Then there were the guest performers. All perfectly decent but, y'know, three country music acts just doesn't exactly strike me as representative of Boston. This, more than anything I've seen before, drove home that this concert has now been carefully marketed for the national audience. Indeed, there was an odd note of, "Please don't hate us because we're a Blue State" echoing past me throughout the whole thing.
Finally, there was that atrocious medley they did at the end, grabbing "patriotic" phrases seemingly at random and smushing them together -- a stock phrase from the Constitution here, the beginning of the Pledge of Allegiance there, resulting in a sort of lumpy Patriotism Stew. I'm sure that the idea was to make it all super-patriotic, but instead they wound up with Nutrasweet Patriotism -- it sort of tastes right, but there's no substance to it and it leaves an unpleasant aftertaste. (And it's bad for you in large quantities.)

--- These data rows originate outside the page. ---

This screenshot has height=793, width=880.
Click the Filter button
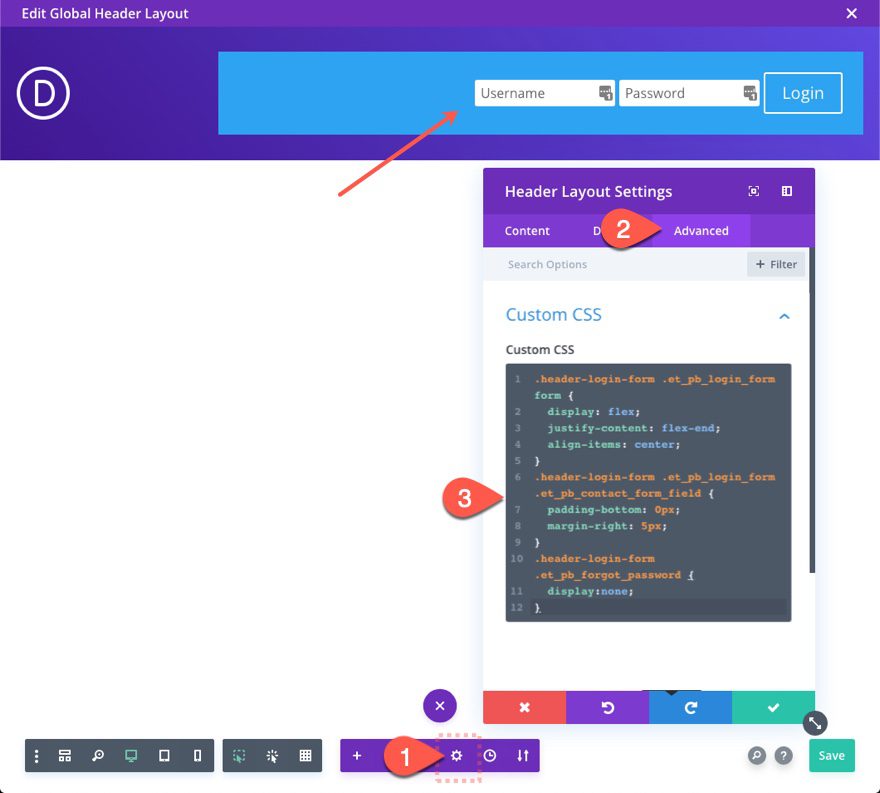coord(775,263)
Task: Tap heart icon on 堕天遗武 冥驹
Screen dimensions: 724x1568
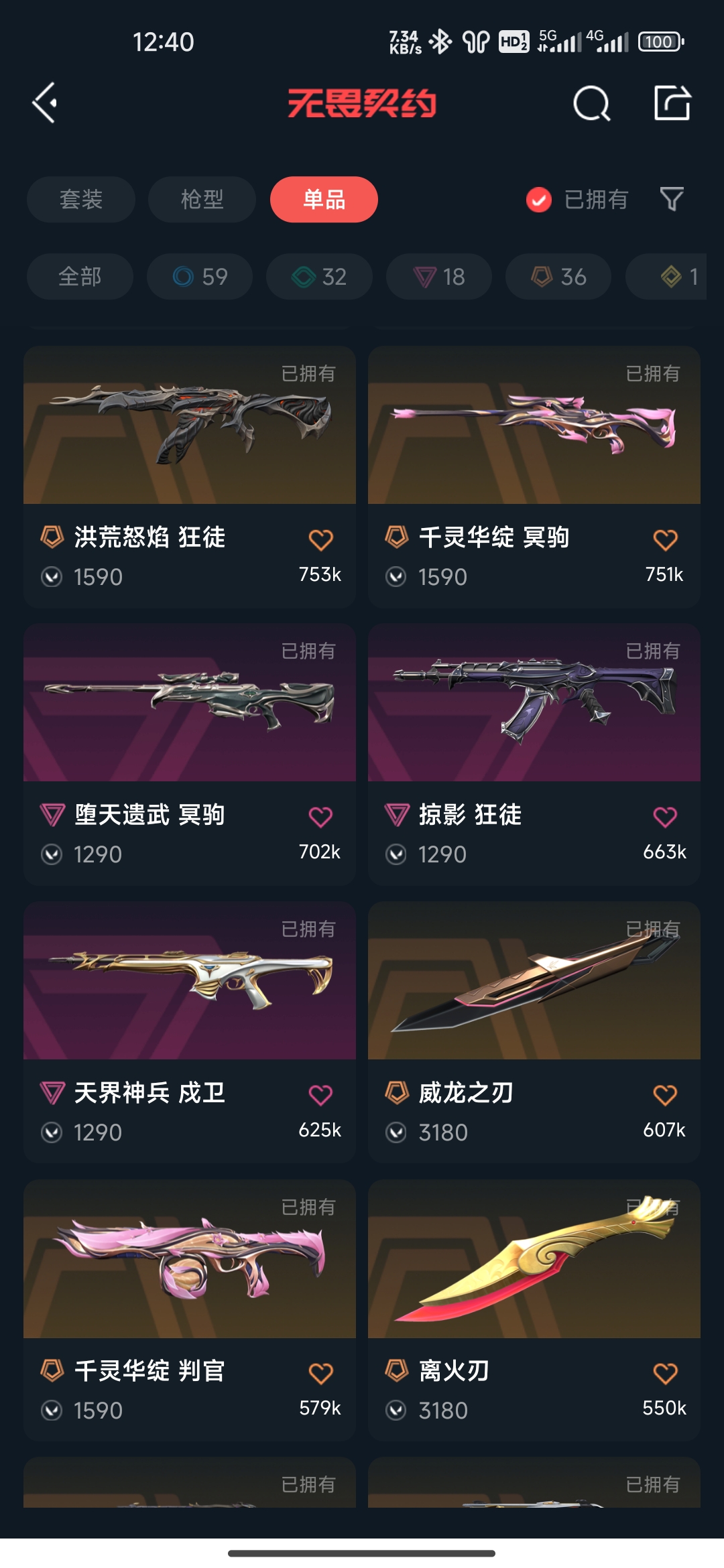Action: coord(320,817)
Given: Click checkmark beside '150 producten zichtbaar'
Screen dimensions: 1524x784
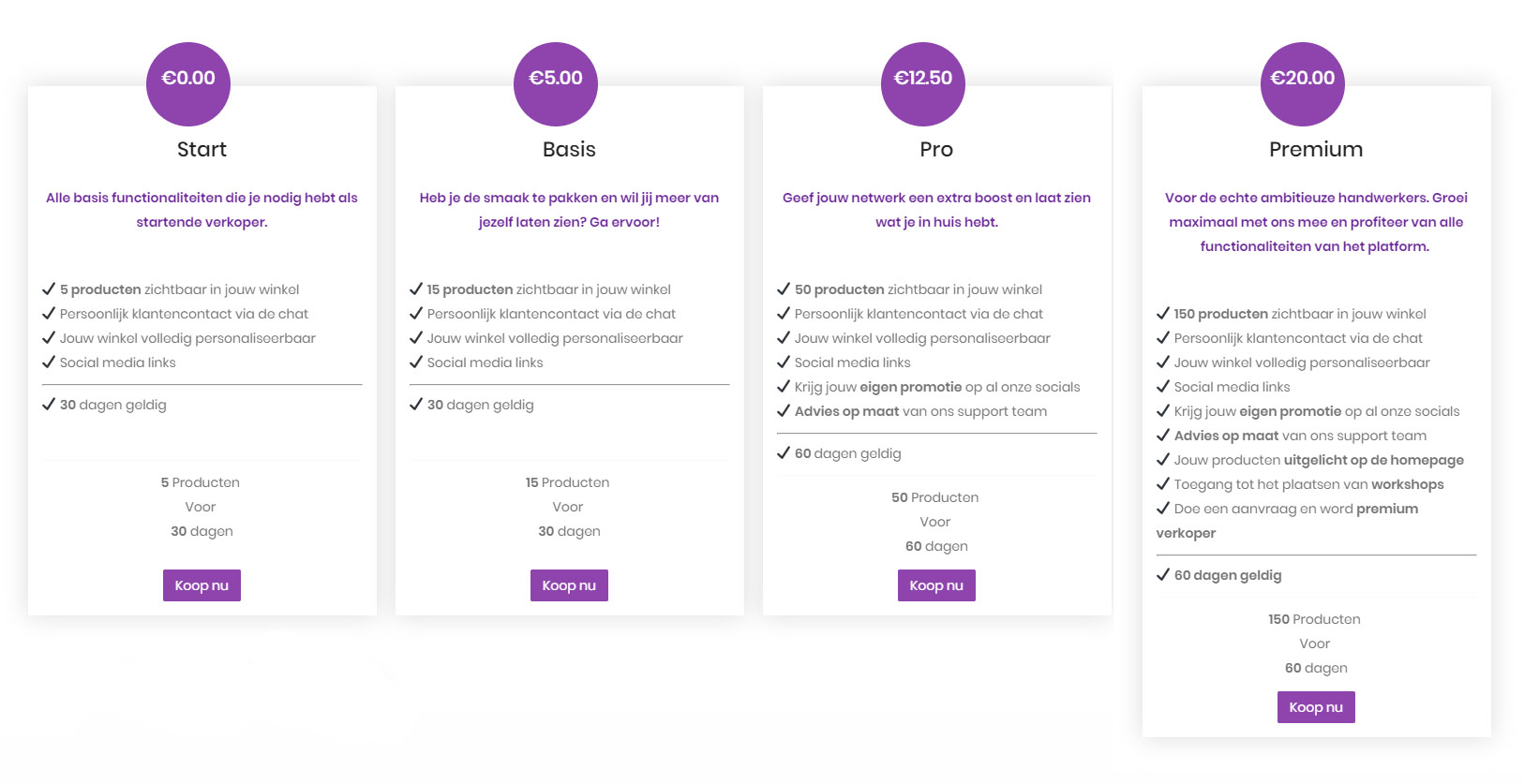Looking at the screenshot, I should click(1163, 314).
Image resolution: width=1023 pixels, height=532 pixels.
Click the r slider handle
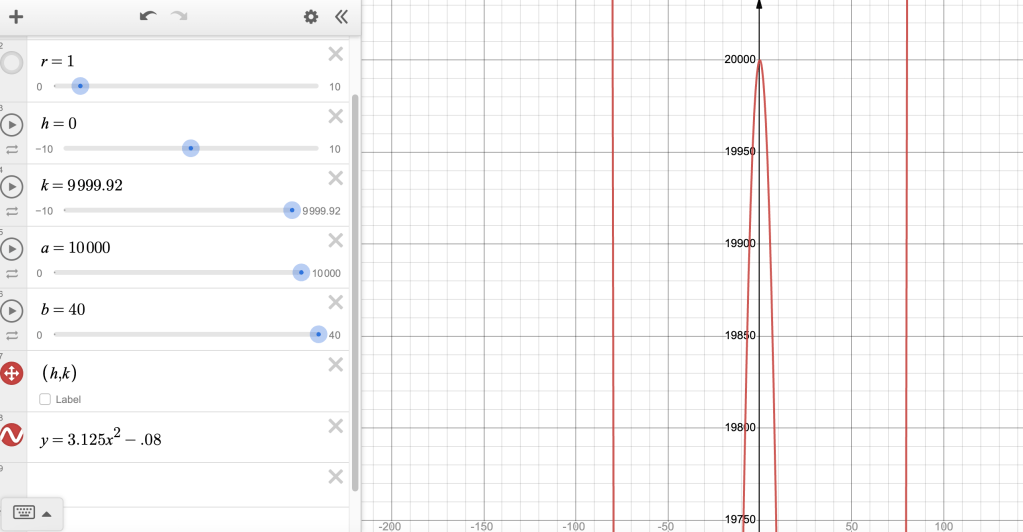pyautogui.click(x=81, y=87)
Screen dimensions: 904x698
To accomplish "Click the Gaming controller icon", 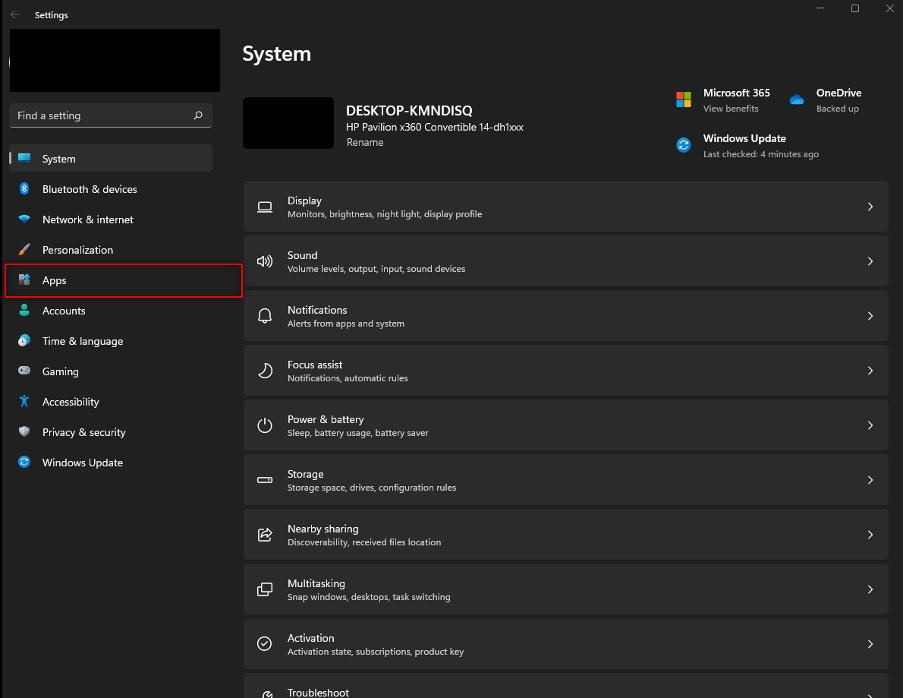I will pyautogui.click(x=24, y=371).
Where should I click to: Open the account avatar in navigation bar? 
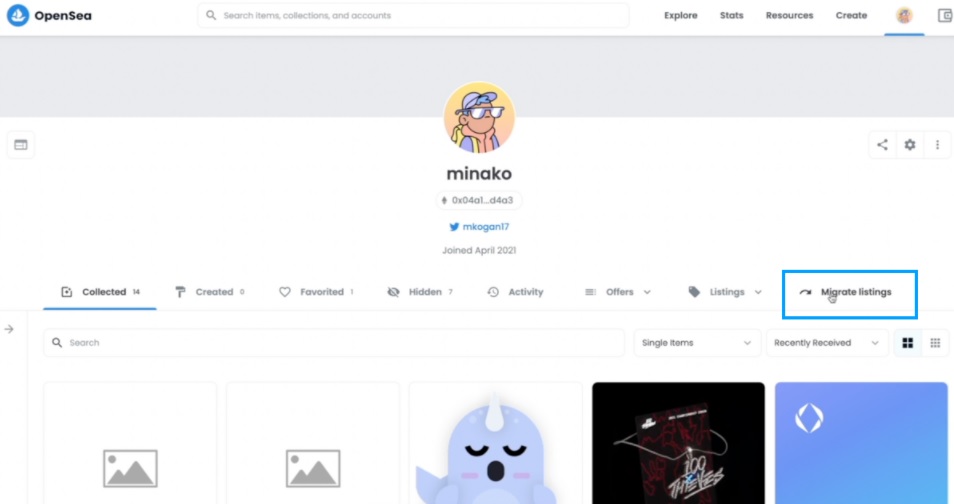point(904,15)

For all my cynicism, I consider myself a patriot, and take that seriously. But the past decade has made me very sensitive to the difference between patriotism and jingoism, and this evening's entertainment came just a step closer to that line than I like. In any other broadcast I would just shrug it off as the times, but this is *Boston*, dammit. This is my city, and a concert that has long been close to my heart. Those sour notes are harder to ignore when they're coming out of my home...
(no subject)
Date: 2005-07-05 01:42 pm (UTC)I don't particularly care for COuntry/Western music, but I have to say that their performance had more to do with the Fourht of July than David Lee Roth singing an anemic version of "Jump" last year. At least Rich, Ken, and Jennie Gsrth made an attempt to do something patriotic. One of the things I appreciated about their performance, which I think may have been lost on people who heard nothing but their genre and their accents (I'm not saying this of you, by the way) was their message was a very un-Red state one of "Love everyone". They said it explicitly several times (I think it's their catch phrase), and the 'patriot stew' including quotes from MLK's "I have a Dream" speech, as well as "...all men are created equal" from the Delcaration of Independence. They could have selected "Life, Liberty and the Pursuit of Happiness" or "the right of the people to keep and bear arms shall not be infringed", but they didn't. I think as far as performers trying to appeal to as wide an audience as possible, I'd much rather see the liberals from the South that the presented, than conservatives from the Northeast.